Multitask inference that combines person detection, attribute estimation, skeleton keypoints, and per-pixel depth from a single forward pass.
Instance segmentation masks and keypoint overlays with stable colouring driven by a lightweight SORT-style tracker.
Optional depth-map and mask compositing overlays to visualise the fused predictions in real time or on saved frames.
Support for CPU, CUDA, and TensorRT execution via ONNX Runtime providers.
Utilities for exporting detections to YOLO format and automatically persisting rendered frames or videos.

Repository Layout

├── demo_hisdf_onnx_34.py        # Main demo / visualisation entry point
├── merge_preprocess_onnx_depth_seg.py
├── *.onnx                       # Trained HISDF, depth, and post-processing models
├── pyproject.toml               # Python package metadata and dependencies
├── uv.lock                      # Reproducible environment lock file
└── README.md

Model Zoo

Nano, Pico, S, X

https://github.com/PINTO0309/PINTO_model_zoo/tree/main/473_HISDF
The repository ships with several ONNX artefacts:
- https://github.com/PINTO0309/HISDF/releases
- deimv2_dinov3_x_wholebody34_*.onnx: core HISDF detectors with varying query counts.
- depth_anything_v2_small_*.onnx: depth backbones at different input resolutions.
- postprocess_* / preprocess_*: helper networks for resizing, segmentation, or depth refinement.
- bboxes_processor.onnx: post-processing utilities for bounding-box outputs.
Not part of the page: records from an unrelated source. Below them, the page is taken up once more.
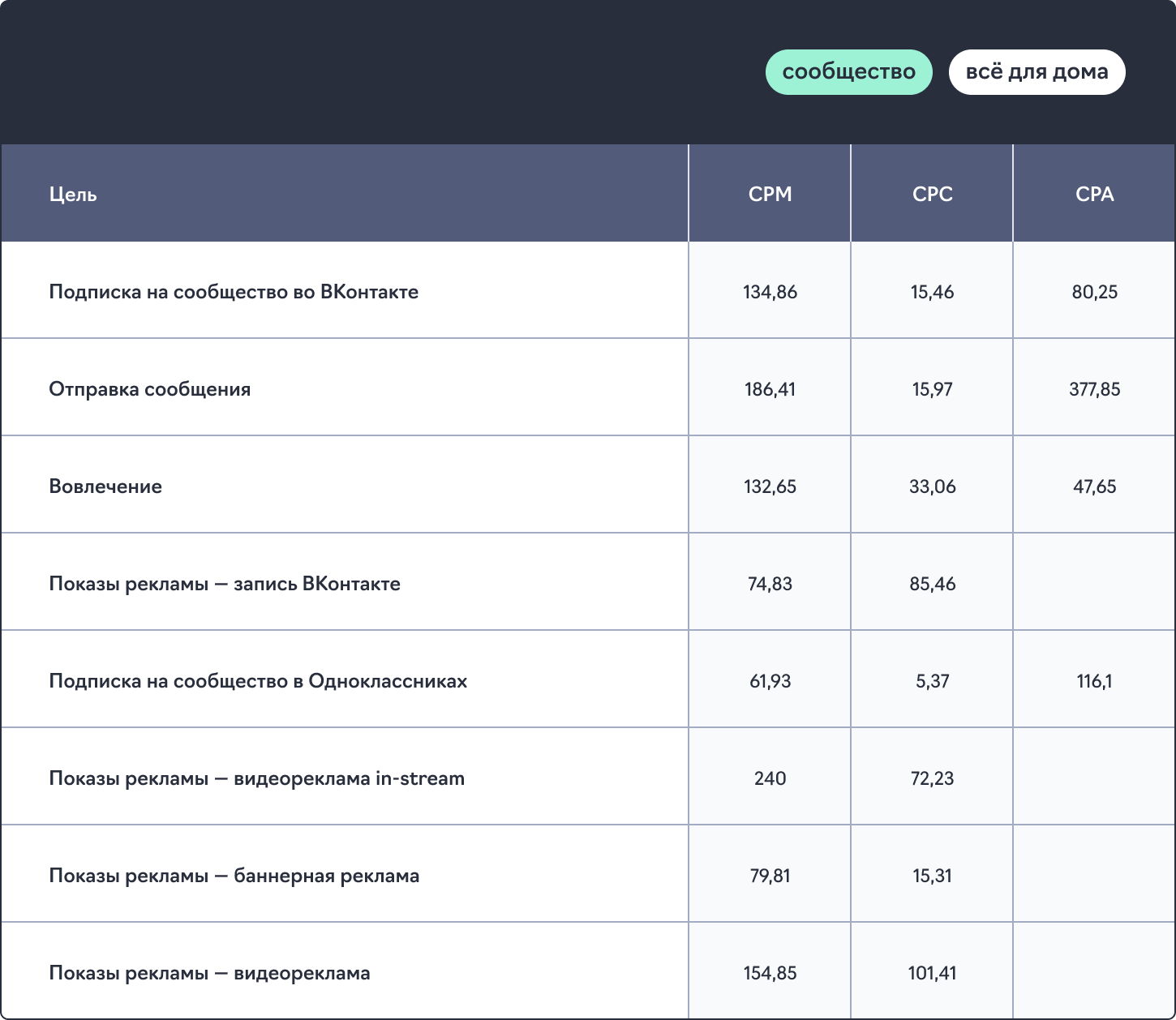Select row «Подписка на сообщество во ВКонтакте»
This screenshot has width=1176, height=1020.
click(x=234, y=292)
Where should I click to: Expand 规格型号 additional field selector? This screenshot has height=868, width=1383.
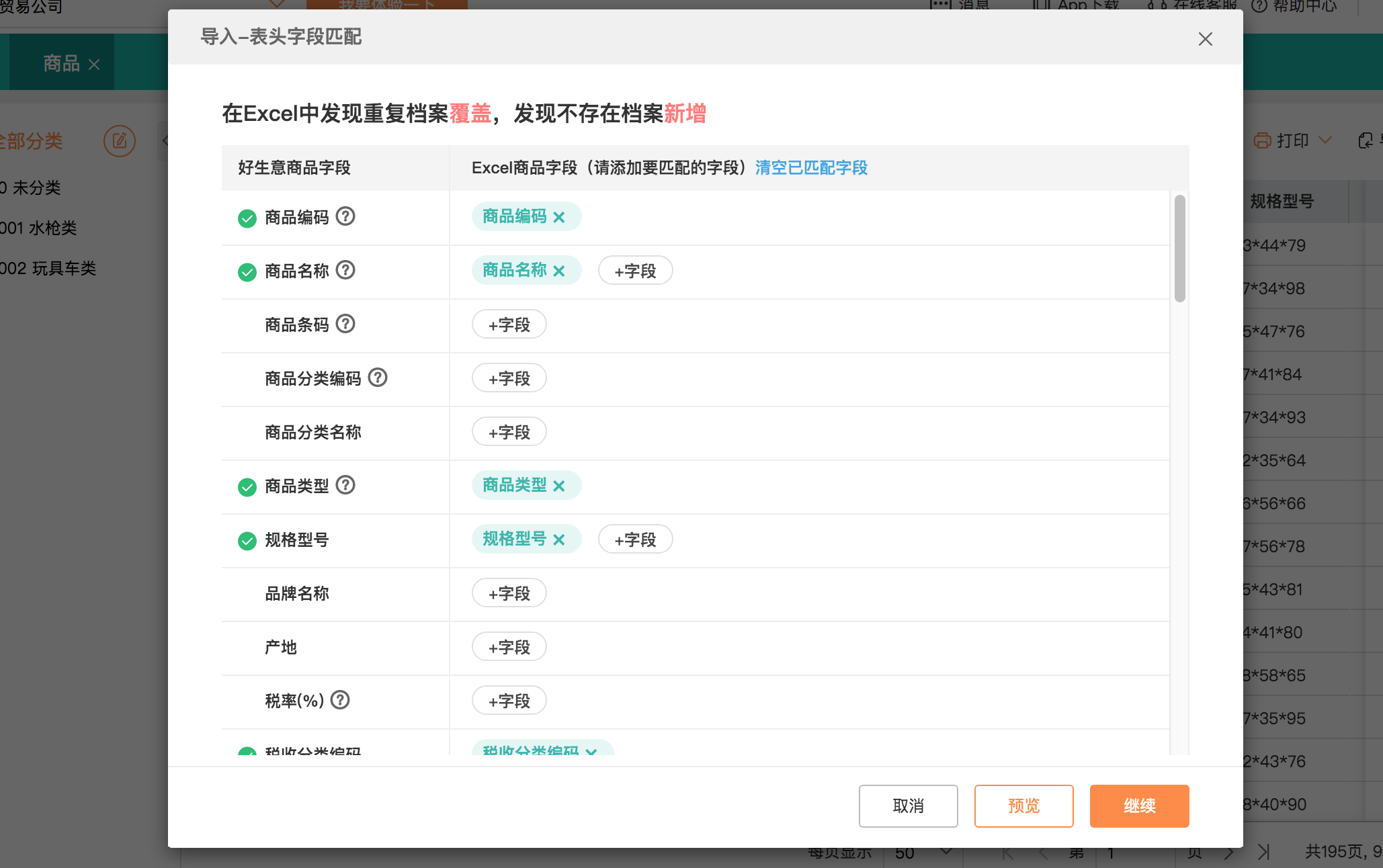[x=634, y=540]
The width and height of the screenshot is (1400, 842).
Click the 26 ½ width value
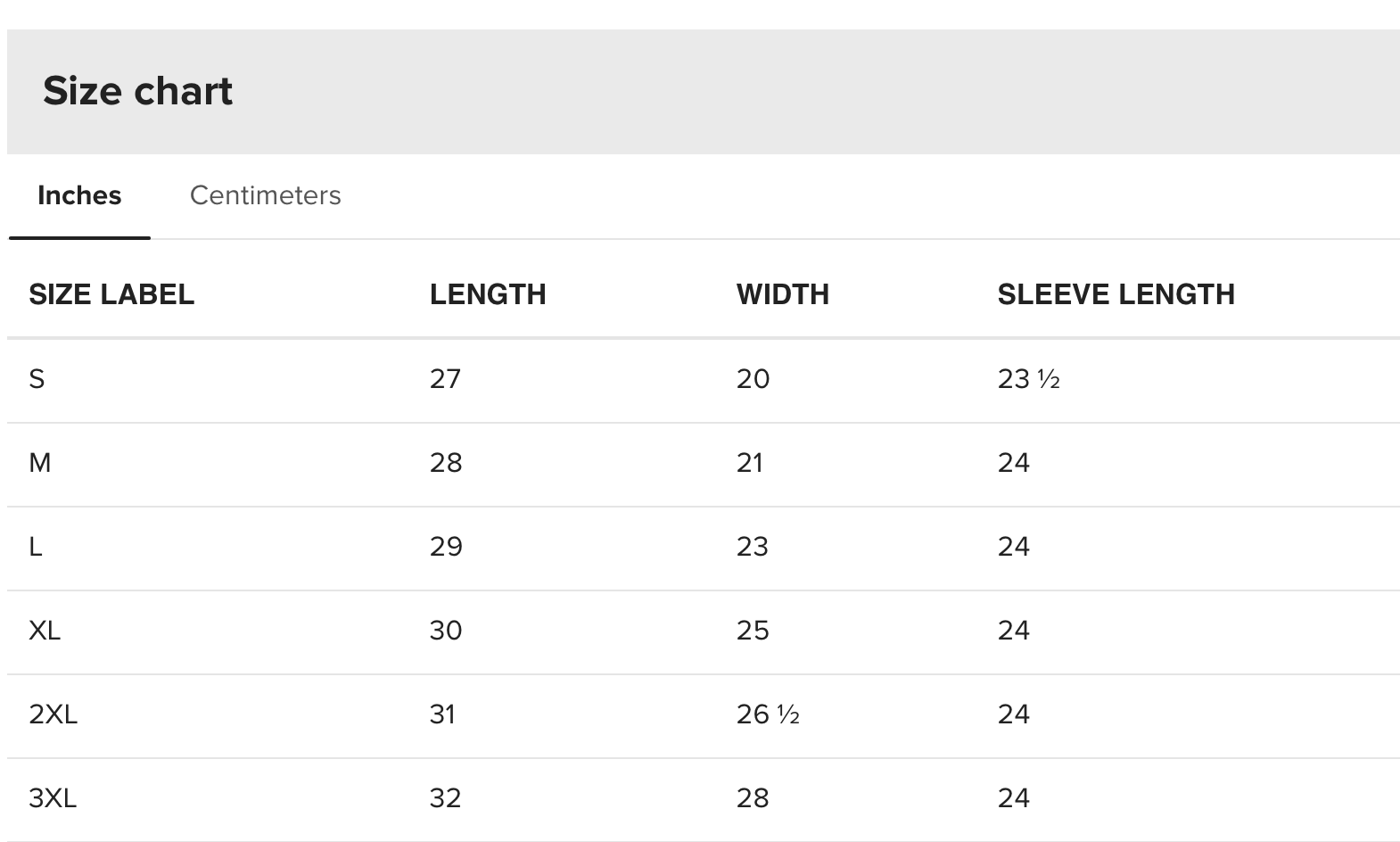767,714
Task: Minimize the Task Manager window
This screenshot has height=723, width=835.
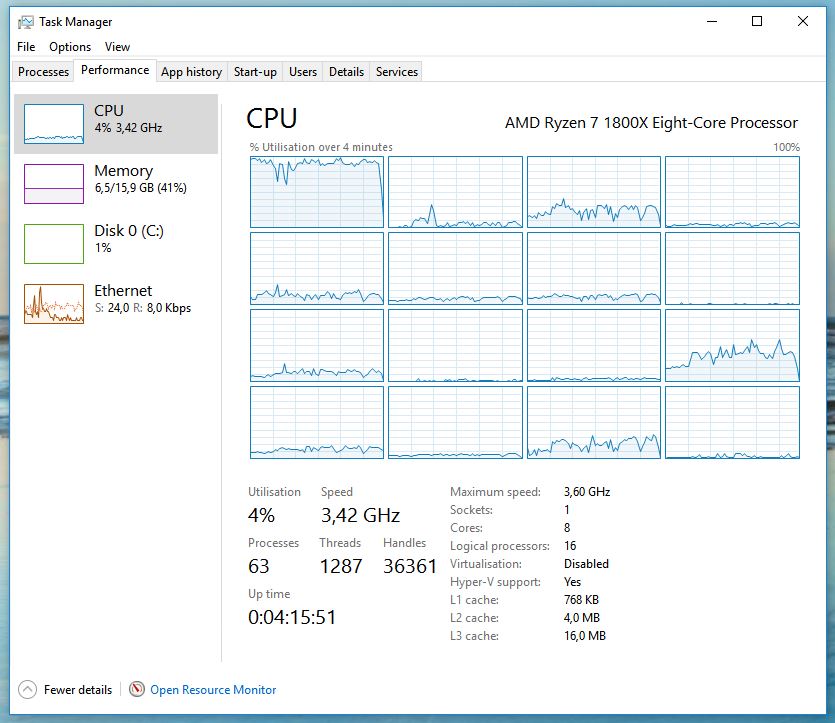Action: coord(711,21)
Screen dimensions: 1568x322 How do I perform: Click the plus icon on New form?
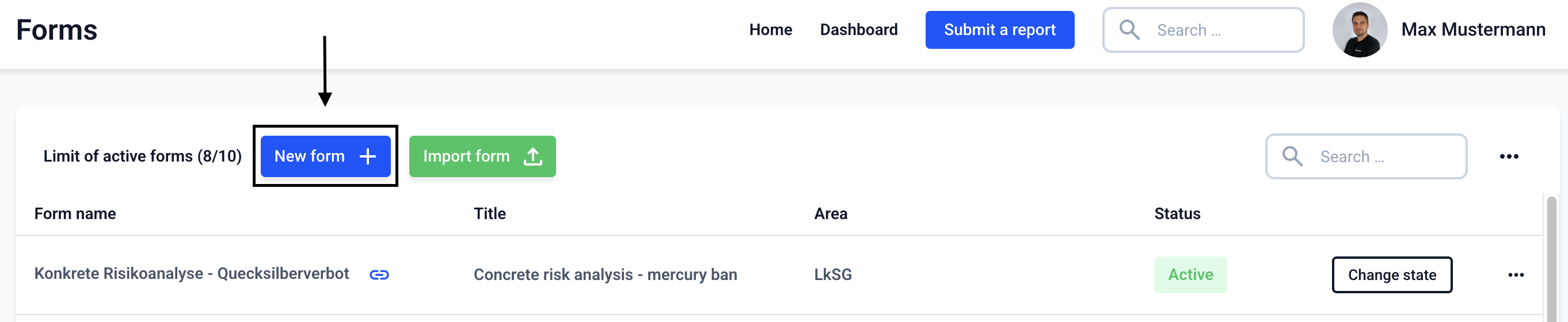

Pick the variant that best matches your latency/accuracy trade-offs. The demo defaults to deimv2_depthanythingv2_instanceseg_1x3xHxW.onnx.

Installation

If you use uv, simply run uv sync to materialise the locked environment.

git clone https://github.com/PINTO0309/HISDF && cd HISDF
curl -LsSf https://astral.sh/uv/install.sh | sh
uv sync
source .venv/bin/activate
export PYTHONWARNINGS="ignore"

GPU / TensorRT notes

CUDA provider needs the matching CUDA toolkit and cuDNN runtime.
TensorRT execution (--execution_provider tensorrt) requires a built engine cache directory with write access.

Quick Start

Run on a webcam

python demo_hisdf_onnx_34.py \
--model deimv2_depthanythingv2_instanceseg_1x3xHxW.onnx \
--video 0 \
--execution_provider cuda

Run on an image directory

python demo_hisdf_onnx_34.py \
--images_dir ./samples \
--disable_waitKey

Rendered images will be written to ./output together with YOLO annotations when --output_yolo_format_text is enabled.

Key Command-Line Flags

Flag	Description
`--video`, `--images_dir`	Choose between streaming input and batch image inference (one is required).
`--execution_provider {cpu,cuda,tensorrt}`	Select the ONNX Runtime backend.
`--object_socre_threshold`	Detection confidence for object classes.
`--attribute_socre_threshold`	Confidence threshold for attribute heads.
`--keypoint_threshold`	Minimum score for bone/keypoint visualisation.
`--disable_*` toggles	Turn off attribute-specific rendering (generation, gender, handedness, head pose).
`--disable_video_writer`	Skip MP4 recording when reading from a video source.
`--enable_face_mosaic`	Pixelate face detections to preserve privacy.
`--output_yolo_format_text`	Export YOLO labels alongside rendered frames.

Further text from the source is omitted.